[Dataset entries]
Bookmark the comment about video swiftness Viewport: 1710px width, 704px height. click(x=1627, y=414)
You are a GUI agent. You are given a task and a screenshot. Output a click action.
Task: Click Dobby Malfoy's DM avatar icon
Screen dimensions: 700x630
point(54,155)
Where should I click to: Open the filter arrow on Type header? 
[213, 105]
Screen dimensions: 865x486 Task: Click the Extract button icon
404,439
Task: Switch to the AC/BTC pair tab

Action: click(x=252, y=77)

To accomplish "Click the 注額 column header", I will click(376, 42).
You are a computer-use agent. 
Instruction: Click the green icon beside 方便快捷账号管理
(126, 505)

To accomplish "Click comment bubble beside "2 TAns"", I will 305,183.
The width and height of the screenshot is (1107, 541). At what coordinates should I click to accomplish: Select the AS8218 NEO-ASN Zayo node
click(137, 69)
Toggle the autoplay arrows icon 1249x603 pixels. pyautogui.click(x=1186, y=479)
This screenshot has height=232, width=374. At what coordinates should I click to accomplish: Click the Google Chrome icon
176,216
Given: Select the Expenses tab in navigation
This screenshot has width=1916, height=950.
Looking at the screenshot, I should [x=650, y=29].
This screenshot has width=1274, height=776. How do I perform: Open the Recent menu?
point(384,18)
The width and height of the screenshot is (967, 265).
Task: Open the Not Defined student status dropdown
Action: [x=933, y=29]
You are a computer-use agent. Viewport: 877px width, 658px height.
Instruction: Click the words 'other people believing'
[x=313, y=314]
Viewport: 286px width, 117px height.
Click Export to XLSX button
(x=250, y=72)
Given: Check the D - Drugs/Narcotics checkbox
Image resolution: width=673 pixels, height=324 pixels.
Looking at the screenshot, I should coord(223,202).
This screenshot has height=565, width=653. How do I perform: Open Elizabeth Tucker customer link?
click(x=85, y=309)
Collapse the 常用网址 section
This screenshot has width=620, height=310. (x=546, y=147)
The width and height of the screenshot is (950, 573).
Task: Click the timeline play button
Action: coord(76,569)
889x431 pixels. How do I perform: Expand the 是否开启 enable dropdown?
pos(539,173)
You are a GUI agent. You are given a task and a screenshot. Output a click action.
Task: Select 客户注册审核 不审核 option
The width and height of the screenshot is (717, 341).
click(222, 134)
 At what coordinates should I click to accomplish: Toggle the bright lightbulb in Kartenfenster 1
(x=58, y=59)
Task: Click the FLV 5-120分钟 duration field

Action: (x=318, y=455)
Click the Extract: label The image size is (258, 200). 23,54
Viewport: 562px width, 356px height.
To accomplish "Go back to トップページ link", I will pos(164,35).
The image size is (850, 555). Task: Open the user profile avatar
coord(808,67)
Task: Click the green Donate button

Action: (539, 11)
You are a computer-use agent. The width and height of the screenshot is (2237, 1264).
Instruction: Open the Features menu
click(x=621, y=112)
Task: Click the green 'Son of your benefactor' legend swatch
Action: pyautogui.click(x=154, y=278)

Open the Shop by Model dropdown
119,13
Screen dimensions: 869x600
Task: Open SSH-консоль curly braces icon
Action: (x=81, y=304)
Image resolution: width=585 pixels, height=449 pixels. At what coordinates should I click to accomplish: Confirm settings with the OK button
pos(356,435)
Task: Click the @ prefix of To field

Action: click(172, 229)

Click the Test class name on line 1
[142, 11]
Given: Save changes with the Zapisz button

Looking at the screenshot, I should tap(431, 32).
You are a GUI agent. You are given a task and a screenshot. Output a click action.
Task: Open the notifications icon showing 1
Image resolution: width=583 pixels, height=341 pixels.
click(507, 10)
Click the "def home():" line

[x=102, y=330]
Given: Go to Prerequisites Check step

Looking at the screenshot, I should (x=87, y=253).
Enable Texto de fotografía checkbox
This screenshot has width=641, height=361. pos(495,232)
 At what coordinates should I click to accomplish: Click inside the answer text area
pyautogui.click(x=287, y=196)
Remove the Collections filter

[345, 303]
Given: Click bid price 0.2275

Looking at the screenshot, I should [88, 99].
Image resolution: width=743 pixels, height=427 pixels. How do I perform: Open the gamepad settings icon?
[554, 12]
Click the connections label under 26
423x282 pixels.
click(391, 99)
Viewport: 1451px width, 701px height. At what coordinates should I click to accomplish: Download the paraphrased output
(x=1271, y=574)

__Task__.
What this exercise asks for is an exact copy of all the records.

__Answer to the problem__.
Bookmark the comment about video swiftness Viewport: 1710px width, 704px height. click(x=1627, y=414)
You are a GUI agent. You are given a task and a screenshot. Output a click action.
Task: Click Dobby Malfoy's DM avatar icon
Screen dimensions: 700x630
point(54,155)
Where should I click to: Open the filter arrow on Type header? 
[213, 105]
Screen dimensions: 865x486 Task: Click the Extract button icon
404,439
Task: Switch to the AC/BTC pair tab

Action: click(x=252, y=77)

To accomplish "Click the 注額 column header", I will click(376, 42).
You are a computer-use agent. 
Instruction: Click the green icon beside 方便快捷账号管理
(126, 505)

To accomplish "Click comment bubble beside "2 TAns"", I will 305,183.
The width and height of the screenshot is (1107, 541). At what coordinates should I click to accomplish: Select the AS8218 NEO-ASN Zayo node
click(137, 69)
Toggle the autoplay arrows icon 1249x603 pixels. pyautogui.click(x=1186, y=479)
This screenshot has height=232, width=374. At what coordinates should I click to accomplish: Click the Google Chrome icon
176,216
Given: Select the Expenses tab in navigation
This screenshot has width=1916, height=950.
Looking at the screenshot, I should [x=650, y=29].
This screenshot has width=1274, height=776. How do I perform: Open the Recent menu?
point(384,18)
The width and height of the screenshot is (967, 265).
Task: Open the Not Defined student status dropdown
Action: [x=933, y=29]
You are a computer-use agent. Viewport: 877px width, 658px height.
Instruction: Click the words 'other people believing'
[x=313, y=314]
Viewport: 286px width, 117px height.
Click Export to XLSX button
(x=250, y=72)
Given: Check the D - Drugs/Narcotics checkbox
Image resolution: width=673 pixels, height=324 pixels.
Looking at the screenshot, I should coord(223,202).
This screenshot has height=565, width=653. How do I perform: Open Elizabeth Tucker customer link?
click(x=85, y=309)
Collapse the 常用网址 section
This screenshot has width=620, height=310. (x=546, y=147)
The width and height of the screenshot is (950, 573).
Task: Click the timeline play button
Action: coord(76,569)
889x431 pixels. How do I perform: Expand the 是否开启 enable dropdown?
pos(539,173)
You are a GUI agent. You are given a task and a screenshot. Output a click action.
Task: Select 客户注册审核 不审核 option
The width and height of the screenshot is (717, 341).
click(222, 134)
 At what coordinates should I click to accomplish: Toggle the bright lightbulb in Kartenfenster 1
(x=58, y=59)
Task: Click the FLV 5-120分钟 duration field

Action: (x=318, y=455)
Click the Extract: label The image size is (258, 200). 23,54
Viewport: 562px width, 356px height.
To accomplish "Go back to トップページ link", I will pos(164,35).
The image size is (850, 555). Task: Open the user profile avatar
coord(808,67)
Task: Click the green Donate button

Action: (539, 11)
You are a computer-use agent. The width and height of the screenshot is (2237, 1264).
Instruction: Open the Features menu
click(x=621, y=112)
Task: Click the green 'Son of your benefactor' legend swatch
Action: pyautogui.click(x=154, y=278)

Open the Shop by Model dropdown
119,13
Screen dimensions: 869x600
Task: Open SSH-консоль curly braces icon
Action: (x=81, y=304)
Image resolution: width=585 pixels, height=449 pixels. At what coordinates should I click to accomplish: Confirm settings with the OK button
pos(356,435)
Task: Click the @ prefix of To field

Action: click(172, 229)

Click the Test class name on line 1
[142, 11]
Given: Save changes with the Zapisz button

Looking at the screenshot, I should tap(431, 32).
You are a GUI agent. You are given a task and a screenshot. Output a click action.
Task: Open the notifications icon showing 1
Image resolution: width=583 pixels, height=341 pixels.
click(507, 10)
Click the "def home():" line

[x=102, y=330]
Given: Go to Prerequisites Check step

Looking at the screenshot, I should (x=87, y=253).
Enable Texto de fotografía checkbox
This screenshot has width=641, height=361. pos(495,232)
 At what coordinates should I click to accomplish: Click inside the answer text area
pyautogui.click(x=287, y=196)
Remove the Collections filter

[345, 303]
Given: Click bid price 0.2275

Looking at the screenshot, I should [88, 99].
Image resolution: width=743 pixels, height=427 pixels. How do I perform: Open the gamepad settings icon?
[554, 12]
Click the connections label under 26
423x282 pixels.
click(391, 99)
Viewport: 1451px width, 701px height. At what coordinates should I click to accomplish: Download the paraphrased output
(x=1271, y=574)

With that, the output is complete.